Acosta, P.J., Richter, Manzanet–Daniels, Gische, Kapnick, JJ.
Order, Supreme Court, New York County (Carmen Victoria St. George, J.), entered August 2, 2018, which granted defendant's motion to dismiss the complaint alleging discrimination, retaliation, and hostile work environment under the New York State Human Rights Law (HRL) and the New York City HRL, unanimously modified, on the law, to deny the motion as to the retaliation claim, and otherwise affirmed, without costs.
Under the lenient notice pleading standard afforded to employment discrimination cases, the complaint states a cause of action for retaliation (see Petit v. Department of Educ. of the City of N.Y., 177 A.D.3d 402, 403, 113 N.Y.S.3d 30 [1st Dept. 2019], citing Vig v. New York Hairspray Co., L.P., 67 A.D.3d 140, 145, 885 N.Y.S.2d 74 [1st Dept. 2009] ). It alleges that plaintiff filed a discrimination complaint in December 2010, that defendant Jonathan Mintz was notified of the complaint in November 2011, and that six months later plaintiff was charged with departmental misconduct that allegedly had occurred more than a year earlier.
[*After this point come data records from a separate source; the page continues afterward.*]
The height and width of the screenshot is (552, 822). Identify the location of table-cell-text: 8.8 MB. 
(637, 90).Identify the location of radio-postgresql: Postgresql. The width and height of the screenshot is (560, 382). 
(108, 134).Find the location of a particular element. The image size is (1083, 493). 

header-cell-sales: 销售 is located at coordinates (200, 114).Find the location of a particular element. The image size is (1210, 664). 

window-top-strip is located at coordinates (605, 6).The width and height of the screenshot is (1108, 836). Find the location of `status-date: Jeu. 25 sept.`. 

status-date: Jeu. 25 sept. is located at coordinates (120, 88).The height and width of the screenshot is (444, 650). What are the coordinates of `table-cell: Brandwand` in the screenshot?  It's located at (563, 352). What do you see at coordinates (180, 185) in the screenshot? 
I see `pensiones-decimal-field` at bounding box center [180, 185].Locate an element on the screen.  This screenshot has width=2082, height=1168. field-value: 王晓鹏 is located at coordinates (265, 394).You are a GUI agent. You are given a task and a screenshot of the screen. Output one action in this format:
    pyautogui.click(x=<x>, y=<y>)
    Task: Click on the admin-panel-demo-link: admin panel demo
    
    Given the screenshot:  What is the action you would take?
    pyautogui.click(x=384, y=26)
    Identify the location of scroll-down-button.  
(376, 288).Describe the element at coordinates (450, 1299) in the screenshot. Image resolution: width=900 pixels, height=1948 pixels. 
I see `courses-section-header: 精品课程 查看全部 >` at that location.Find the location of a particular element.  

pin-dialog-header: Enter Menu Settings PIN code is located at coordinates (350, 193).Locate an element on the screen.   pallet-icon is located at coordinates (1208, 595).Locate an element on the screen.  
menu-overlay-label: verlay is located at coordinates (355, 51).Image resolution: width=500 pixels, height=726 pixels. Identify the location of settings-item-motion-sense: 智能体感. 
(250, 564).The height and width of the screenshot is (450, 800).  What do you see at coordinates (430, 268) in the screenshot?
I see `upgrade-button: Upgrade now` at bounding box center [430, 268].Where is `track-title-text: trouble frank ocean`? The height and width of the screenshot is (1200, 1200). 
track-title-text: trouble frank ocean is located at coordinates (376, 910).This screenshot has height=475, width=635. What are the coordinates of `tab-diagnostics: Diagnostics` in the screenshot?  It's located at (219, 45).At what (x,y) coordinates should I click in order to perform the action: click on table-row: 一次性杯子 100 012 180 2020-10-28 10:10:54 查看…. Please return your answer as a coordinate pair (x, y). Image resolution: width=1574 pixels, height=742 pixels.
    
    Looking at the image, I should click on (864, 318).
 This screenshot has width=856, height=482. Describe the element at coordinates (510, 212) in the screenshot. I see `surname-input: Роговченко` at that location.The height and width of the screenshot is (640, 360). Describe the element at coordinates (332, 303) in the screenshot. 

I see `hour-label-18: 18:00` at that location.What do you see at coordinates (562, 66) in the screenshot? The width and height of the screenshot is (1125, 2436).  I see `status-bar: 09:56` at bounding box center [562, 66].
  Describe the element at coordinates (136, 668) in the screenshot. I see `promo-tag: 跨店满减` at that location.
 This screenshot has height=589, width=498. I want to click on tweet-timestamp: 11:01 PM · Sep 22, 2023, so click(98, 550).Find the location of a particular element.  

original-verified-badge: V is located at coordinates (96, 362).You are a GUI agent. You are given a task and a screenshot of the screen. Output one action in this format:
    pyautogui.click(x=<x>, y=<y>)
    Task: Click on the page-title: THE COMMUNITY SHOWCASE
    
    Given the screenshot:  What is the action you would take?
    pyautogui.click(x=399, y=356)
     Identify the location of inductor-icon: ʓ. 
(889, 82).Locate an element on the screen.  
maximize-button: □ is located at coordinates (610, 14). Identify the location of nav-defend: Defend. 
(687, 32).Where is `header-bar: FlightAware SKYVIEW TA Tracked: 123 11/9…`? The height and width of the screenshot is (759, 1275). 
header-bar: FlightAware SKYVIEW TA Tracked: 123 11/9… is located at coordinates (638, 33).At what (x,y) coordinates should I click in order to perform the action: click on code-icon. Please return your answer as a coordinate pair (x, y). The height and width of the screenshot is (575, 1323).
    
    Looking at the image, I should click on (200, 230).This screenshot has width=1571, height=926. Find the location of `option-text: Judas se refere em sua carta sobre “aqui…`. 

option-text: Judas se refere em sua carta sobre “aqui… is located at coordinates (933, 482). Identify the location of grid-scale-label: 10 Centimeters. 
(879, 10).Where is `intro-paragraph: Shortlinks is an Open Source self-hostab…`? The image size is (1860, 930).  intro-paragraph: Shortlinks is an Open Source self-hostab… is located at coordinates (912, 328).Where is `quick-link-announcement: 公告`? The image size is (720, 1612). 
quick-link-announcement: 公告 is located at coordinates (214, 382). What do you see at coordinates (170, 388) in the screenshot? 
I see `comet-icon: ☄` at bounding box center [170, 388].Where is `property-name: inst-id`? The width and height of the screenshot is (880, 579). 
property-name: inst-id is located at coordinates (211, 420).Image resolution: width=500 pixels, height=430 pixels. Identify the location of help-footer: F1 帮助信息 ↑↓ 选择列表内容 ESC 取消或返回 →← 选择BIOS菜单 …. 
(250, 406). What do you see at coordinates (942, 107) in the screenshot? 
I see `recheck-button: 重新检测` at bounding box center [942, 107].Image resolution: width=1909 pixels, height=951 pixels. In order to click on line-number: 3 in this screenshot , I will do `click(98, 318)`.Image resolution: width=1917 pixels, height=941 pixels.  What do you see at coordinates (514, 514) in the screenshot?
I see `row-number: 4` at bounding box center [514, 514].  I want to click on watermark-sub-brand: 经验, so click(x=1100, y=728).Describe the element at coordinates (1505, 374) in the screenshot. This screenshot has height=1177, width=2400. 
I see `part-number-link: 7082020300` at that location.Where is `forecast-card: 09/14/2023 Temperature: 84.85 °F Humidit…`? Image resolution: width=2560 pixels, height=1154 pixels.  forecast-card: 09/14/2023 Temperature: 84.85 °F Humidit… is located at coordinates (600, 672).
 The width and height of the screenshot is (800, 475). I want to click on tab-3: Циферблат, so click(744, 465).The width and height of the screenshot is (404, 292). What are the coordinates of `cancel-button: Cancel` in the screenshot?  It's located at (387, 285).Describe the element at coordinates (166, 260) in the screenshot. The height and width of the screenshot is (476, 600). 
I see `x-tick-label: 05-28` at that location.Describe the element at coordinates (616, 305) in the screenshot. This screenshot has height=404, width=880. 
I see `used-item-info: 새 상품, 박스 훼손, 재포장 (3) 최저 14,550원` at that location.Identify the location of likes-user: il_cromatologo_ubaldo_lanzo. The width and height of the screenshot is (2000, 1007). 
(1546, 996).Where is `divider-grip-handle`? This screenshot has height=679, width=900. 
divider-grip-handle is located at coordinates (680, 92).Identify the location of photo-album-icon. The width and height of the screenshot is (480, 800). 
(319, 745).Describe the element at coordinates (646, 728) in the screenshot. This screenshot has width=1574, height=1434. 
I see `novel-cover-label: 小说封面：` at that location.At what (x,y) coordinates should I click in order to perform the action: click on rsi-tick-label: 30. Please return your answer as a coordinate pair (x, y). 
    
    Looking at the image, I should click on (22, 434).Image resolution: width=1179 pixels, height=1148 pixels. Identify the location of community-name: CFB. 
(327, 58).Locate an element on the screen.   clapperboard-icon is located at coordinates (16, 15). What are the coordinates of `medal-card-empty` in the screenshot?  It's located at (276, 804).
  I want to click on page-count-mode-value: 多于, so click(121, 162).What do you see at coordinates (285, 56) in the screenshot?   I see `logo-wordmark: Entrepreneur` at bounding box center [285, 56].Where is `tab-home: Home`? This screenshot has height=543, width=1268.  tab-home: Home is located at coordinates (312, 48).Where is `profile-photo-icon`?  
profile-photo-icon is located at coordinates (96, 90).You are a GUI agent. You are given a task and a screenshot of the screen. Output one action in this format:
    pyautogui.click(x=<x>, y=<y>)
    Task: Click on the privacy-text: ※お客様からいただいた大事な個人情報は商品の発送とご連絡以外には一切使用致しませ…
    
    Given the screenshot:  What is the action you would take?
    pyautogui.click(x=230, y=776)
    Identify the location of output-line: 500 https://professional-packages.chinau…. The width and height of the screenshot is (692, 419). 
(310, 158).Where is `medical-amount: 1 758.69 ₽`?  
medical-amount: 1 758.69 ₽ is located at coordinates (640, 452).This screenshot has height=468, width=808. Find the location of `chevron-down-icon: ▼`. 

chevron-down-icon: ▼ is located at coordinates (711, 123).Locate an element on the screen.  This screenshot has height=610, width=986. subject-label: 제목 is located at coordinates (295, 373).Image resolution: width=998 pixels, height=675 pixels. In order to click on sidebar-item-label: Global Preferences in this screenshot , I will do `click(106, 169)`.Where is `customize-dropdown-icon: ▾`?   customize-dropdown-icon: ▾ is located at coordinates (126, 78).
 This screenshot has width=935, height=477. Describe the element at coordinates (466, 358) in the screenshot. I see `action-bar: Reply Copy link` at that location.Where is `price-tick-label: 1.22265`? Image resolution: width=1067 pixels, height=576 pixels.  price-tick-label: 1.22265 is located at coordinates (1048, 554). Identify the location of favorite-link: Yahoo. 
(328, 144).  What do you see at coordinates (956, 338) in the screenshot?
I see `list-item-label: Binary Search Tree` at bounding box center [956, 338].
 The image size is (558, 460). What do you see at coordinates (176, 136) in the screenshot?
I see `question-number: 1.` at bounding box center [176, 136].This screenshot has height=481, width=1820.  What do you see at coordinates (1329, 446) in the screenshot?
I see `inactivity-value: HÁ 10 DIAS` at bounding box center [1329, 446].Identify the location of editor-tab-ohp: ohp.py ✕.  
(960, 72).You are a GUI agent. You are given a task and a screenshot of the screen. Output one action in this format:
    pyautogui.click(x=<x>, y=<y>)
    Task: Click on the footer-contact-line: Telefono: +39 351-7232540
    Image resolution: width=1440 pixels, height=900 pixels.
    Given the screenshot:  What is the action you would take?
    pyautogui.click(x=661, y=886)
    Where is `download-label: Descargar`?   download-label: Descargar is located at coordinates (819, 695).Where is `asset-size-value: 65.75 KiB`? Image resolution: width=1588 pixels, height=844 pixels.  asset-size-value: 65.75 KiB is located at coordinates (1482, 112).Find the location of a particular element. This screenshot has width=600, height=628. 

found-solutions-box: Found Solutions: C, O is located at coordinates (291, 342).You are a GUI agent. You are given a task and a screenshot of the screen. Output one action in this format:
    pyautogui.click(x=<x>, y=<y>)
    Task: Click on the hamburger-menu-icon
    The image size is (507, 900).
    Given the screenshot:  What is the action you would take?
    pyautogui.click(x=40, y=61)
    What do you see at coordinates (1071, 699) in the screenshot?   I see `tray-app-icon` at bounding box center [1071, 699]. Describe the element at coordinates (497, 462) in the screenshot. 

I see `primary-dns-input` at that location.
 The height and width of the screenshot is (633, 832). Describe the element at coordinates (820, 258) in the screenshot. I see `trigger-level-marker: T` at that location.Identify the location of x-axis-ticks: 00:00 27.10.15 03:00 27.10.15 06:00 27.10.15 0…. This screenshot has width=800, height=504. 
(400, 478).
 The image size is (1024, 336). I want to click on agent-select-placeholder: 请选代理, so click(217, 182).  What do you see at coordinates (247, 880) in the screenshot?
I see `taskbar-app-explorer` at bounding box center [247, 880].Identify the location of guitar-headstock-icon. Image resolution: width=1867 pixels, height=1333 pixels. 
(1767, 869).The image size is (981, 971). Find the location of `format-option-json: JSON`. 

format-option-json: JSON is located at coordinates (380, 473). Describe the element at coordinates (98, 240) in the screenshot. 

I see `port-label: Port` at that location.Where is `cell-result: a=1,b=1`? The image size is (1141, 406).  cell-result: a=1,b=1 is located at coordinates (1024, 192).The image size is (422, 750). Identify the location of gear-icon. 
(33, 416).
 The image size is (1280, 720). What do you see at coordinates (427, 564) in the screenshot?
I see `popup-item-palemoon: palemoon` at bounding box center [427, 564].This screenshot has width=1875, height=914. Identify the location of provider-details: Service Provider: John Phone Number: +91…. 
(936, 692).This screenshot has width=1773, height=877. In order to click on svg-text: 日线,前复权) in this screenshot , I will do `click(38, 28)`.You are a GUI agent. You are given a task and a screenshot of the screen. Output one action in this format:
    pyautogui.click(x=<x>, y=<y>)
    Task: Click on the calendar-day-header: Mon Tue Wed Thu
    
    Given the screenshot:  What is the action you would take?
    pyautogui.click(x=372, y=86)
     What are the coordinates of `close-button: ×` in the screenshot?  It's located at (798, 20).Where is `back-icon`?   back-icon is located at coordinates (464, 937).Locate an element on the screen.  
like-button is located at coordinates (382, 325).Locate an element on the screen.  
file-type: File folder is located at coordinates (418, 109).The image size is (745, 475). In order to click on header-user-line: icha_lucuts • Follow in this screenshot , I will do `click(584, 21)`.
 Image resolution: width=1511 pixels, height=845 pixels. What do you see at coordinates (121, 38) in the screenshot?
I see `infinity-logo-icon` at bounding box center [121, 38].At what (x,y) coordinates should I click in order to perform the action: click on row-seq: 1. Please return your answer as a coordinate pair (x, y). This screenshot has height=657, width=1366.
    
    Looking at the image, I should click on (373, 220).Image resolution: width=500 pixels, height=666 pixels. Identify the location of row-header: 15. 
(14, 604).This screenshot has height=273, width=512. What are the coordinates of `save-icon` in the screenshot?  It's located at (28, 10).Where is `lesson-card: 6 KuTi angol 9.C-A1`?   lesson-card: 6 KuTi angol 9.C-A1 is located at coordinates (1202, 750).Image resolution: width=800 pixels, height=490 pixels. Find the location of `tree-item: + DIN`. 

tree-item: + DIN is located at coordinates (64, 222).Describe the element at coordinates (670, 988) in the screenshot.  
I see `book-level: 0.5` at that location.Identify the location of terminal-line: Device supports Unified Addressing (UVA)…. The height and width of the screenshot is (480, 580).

The complaint fails to state causes of action for discrimination and a hostile work environment, because it does not allege that defendants' actions occurred under circumstances that give rise to an inference of discrimination (see Forrest v. Jewish Guild for the Blind, 3 N.Y.3d 295, 305, 310, 786 N.Y.S.2d 382, 819 N.E.2d 998 [2004] ; Massaro v. Department of Educ. of the City of N.Y., 121 A.D.3d 569, 993 N.Y.S.2d 905 [1st Dept. 2014], lv denied 26 N.Y.3d 903, 2015 WL 5150744 [2015] ). It does not allege facts that would establish that similarly situated persons who were male or were not of African American descent were treated more favorably than plaintiff was (see Askin v. Department of Educ. of City of N.Y., 110 A.D.3d 621, 973 N.Y.S.2d 629 [1st Dept. 2013] ). Instead, the complaint merely asserts the legal conclusion that defendants' adverse employment actions and plaintiff's termination were due to race and gender (see Askin, 110 A.D.3d at 622, 973 N.Y.S.2d 629 ). The hostile work environment cause of action fails for the additional reason that the handful of potentially insensitive comments made by her superior over the course of a few years do not rise to a level that is actionable under either the State or the City HRL (see Forrest, 3 N.Y.3d at 311, 786 N.Y.S.2d 382, 819 N.E.2d 998 ; Williams v. New York City Hous. Auth., 61 A.D.3d 62, 79–80, 872 N.Y.S.2d 27 [1st Dept. 2009], lv denied 13 N.Y.3d 702, 2009 WL 2622097 [2009] ).
We have considered plaintiff's remaining arguments and find them unavailing.